§ **Working data**:
* begin *
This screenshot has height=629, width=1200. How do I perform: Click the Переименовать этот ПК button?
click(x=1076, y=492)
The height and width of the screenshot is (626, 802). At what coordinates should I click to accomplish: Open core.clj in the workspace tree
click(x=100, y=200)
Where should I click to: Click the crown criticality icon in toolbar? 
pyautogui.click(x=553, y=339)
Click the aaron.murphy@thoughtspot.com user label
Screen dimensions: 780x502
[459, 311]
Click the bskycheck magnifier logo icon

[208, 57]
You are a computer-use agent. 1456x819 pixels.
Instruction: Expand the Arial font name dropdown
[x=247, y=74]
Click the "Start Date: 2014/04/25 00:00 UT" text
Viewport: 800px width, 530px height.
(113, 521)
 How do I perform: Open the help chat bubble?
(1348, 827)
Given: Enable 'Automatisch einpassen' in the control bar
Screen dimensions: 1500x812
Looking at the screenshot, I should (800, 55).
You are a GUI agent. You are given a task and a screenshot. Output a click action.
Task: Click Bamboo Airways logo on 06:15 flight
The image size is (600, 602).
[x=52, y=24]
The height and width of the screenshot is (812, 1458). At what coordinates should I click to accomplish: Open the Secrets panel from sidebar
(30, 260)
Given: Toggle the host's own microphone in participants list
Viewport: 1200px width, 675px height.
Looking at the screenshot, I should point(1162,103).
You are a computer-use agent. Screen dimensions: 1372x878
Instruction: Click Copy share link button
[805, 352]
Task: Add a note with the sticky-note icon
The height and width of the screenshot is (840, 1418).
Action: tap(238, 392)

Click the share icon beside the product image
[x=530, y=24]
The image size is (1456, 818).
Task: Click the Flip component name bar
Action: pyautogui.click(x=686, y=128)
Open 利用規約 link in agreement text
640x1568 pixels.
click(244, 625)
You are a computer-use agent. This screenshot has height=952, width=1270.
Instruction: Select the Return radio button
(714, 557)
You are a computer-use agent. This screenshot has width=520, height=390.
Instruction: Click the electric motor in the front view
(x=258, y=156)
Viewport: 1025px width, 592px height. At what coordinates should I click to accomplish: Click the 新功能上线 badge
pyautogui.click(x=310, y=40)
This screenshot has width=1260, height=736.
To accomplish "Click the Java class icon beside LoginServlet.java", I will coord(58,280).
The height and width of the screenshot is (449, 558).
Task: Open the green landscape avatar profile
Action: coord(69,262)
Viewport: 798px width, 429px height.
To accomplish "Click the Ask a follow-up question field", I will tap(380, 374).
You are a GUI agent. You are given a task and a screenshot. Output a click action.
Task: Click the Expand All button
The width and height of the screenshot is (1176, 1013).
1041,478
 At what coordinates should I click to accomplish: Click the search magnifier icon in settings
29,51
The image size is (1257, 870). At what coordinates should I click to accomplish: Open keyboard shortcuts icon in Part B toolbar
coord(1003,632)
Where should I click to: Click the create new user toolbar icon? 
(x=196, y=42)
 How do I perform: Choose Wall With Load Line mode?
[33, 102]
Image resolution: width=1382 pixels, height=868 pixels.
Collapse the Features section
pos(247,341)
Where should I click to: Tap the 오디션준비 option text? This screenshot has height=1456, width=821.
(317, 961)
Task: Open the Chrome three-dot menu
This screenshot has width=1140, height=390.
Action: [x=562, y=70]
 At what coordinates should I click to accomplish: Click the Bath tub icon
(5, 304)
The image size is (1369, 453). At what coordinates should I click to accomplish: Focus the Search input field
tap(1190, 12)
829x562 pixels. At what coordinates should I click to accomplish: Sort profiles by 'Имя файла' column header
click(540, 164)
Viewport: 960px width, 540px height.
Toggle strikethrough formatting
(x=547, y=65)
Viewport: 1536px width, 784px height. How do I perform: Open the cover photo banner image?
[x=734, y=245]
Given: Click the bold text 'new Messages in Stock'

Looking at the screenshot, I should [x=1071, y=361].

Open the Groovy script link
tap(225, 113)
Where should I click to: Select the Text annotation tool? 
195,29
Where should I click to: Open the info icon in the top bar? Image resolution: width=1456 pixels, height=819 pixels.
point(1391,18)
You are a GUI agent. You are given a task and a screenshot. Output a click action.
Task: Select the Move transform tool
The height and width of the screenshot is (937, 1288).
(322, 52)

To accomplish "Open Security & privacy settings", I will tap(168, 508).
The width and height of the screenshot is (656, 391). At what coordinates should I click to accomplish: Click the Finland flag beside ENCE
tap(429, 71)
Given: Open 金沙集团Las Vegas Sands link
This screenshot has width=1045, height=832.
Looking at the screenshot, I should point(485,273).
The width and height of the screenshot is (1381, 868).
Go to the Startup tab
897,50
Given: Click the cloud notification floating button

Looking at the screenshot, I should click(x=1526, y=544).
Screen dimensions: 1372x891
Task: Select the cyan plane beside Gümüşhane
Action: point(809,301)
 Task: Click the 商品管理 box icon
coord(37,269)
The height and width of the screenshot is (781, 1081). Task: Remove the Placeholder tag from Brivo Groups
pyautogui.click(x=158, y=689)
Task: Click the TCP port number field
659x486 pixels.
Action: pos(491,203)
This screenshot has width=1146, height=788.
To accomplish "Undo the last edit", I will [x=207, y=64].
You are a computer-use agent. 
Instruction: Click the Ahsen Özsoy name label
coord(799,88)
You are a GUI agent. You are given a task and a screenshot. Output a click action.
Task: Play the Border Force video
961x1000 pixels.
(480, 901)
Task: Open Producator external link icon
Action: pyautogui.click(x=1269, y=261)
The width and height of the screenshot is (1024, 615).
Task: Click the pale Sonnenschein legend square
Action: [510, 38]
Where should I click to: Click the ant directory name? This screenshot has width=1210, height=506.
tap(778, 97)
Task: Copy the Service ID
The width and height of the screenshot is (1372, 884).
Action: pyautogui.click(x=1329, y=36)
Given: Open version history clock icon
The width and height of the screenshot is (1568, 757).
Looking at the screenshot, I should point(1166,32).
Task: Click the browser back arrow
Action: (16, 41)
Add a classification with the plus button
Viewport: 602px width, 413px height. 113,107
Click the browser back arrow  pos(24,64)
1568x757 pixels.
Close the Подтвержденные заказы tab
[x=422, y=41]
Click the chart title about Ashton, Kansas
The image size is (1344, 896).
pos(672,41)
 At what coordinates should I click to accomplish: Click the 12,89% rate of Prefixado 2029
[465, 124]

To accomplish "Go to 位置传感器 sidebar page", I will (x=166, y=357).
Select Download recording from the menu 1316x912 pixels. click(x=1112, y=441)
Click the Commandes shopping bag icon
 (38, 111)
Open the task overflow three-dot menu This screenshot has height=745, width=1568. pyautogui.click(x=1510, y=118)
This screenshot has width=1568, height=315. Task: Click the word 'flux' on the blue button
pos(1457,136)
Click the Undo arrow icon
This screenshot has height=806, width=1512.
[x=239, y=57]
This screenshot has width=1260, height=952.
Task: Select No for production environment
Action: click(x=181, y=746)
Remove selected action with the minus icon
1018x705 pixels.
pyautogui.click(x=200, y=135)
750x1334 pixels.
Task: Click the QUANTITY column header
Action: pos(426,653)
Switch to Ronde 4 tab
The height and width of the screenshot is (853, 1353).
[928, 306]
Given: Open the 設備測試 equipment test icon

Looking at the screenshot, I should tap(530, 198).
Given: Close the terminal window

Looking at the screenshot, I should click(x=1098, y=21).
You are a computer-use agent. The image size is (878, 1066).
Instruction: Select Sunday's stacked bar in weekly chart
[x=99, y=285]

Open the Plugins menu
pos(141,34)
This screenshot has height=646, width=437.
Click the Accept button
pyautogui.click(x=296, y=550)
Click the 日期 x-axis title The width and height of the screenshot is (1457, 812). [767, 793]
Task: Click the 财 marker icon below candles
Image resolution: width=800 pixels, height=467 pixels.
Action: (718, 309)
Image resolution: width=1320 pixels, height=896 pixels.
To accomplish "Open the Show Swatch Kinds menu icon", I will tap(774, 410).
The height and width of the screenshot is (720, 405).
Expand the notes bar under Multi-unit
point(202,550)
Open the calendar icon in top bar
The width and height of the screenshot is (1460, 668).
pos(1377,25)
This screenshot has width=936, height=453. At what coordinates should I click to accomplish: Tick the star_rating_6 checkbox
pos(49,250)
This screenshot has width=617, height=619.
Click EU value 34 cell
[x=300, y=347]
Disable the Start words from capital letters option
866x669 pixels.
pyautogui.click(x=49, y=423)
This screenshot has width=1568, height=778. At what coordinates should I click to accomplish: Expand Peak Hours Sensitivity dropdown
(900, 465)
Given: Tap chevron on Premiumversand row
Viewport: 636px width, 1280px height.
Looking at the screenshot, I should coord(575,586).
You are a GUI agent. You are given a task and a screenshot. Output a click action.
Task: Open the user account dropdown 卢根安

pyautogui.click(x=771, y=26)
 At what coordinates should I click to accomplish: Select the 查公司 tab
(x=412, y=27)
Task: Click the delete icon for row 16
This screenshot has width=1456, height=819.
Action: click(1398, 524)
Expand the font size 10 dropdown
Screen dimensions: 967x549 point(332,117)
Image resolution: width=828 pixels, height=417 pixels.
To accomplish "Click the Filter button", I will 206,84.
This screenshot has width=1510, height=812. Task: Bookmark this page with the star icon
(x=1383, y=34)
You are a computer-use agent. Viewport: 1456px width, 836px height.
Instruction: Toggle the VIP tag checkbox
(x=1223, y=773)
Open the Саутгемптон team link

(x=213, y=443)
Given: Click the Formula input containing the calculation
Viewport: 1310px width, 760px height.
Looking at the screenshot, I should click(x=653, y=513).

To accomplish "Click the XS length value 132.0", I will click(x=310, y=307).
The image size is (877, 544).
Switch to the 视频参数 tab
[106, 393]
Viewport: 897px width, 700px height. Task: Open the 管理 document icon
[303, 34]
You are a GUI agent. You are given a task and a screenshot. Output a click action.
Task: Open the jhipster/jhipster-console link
* end *
§ **Short problem**: Print the lines of the material exactly as they appear, starting with the line that contains "Given: Enable 'Automatisch" and going on through the line that contains "(x=196, y=42)".

§ **Complete response**:
Given: Enable 'Automatisch einpassen' in the control bar
Screen dimensions: 1500x812
Looking at the screenshot, I should (800, 55).
You are a GUI agent. You are given a task and a screenshot. Output a click action.
Task: Click Bamboo Airways logo on 06:15 flight
The image size is (600, 602).
[x=52, y=24]
The height and width of the screenshot is (812, 1458). At what coordinates should I click to accomplish: Open the Secrets panel from sidebar
(30, 260)
Given: Toggle the host's own microphone in participants list
Viewport: 1200px width, 675px height.
Looking at the screenshot, I should point(1162,103).
You are a computer-use agent. Screen dimensions: 1372x878
Instruction: Click Copy share link button
[805, 352]
Task: Add a note with the sticky-note icon
The height and width of the screenshot is (840, 1418).
Action: tap(238, 392)

Click the share icon beside the product image
[x=530, y=24]
The image size is (1456, 818).
Task: Click the Flip component name bar
Action: pyautogui.click(x=686, y=128)
Open 利用規約 link in agreement text
640x1568 pixels.
click(244, 625)
You are a computer-use agent. This screenshot has height=952, width=1270.
Instruction: Select the Return radio button
(714, 557)
You are a computer-use agent. This screenshot has width=520, height=390.
Instruction: Click the electric motor in the front view
(x=258, y=156)
Viewport: 1025px width, 592px height. At what coordinates should I click to accomplish: Click the 新功能上线 badge
pyautogui.click(x=310, y=40)
This screenshot has width=1260, height=736.
To accomplish "Click the Java class icon beside LoginServlet.java", I will coord(58,280).
The height and width of the screenshot is (449, 558).
Task: Open the green landscape avatar profile
Action: coord(69,262)
Viewport: 798px width, 429px height.
To accomplish "Click the Ask a follow-up question field", I will tap(380, 374).
You are a GUI agent. You are given a task and a screenshot. Output a click action.
Task: Click the Expand All button
The width and height of the screenshot is (1176, 1013).
1041,478
 At what coordinates should I click to accomplish: Click the search magnifier icon in settings
29,51
The image size is (1257, 870). At what coordinates should I click to accomplish: Open keyboard shortcuts icon in Part B toolbar
coord(1003,632)
Where should I click to: Click the create new user toolbar icon? 
(x=196, y=42)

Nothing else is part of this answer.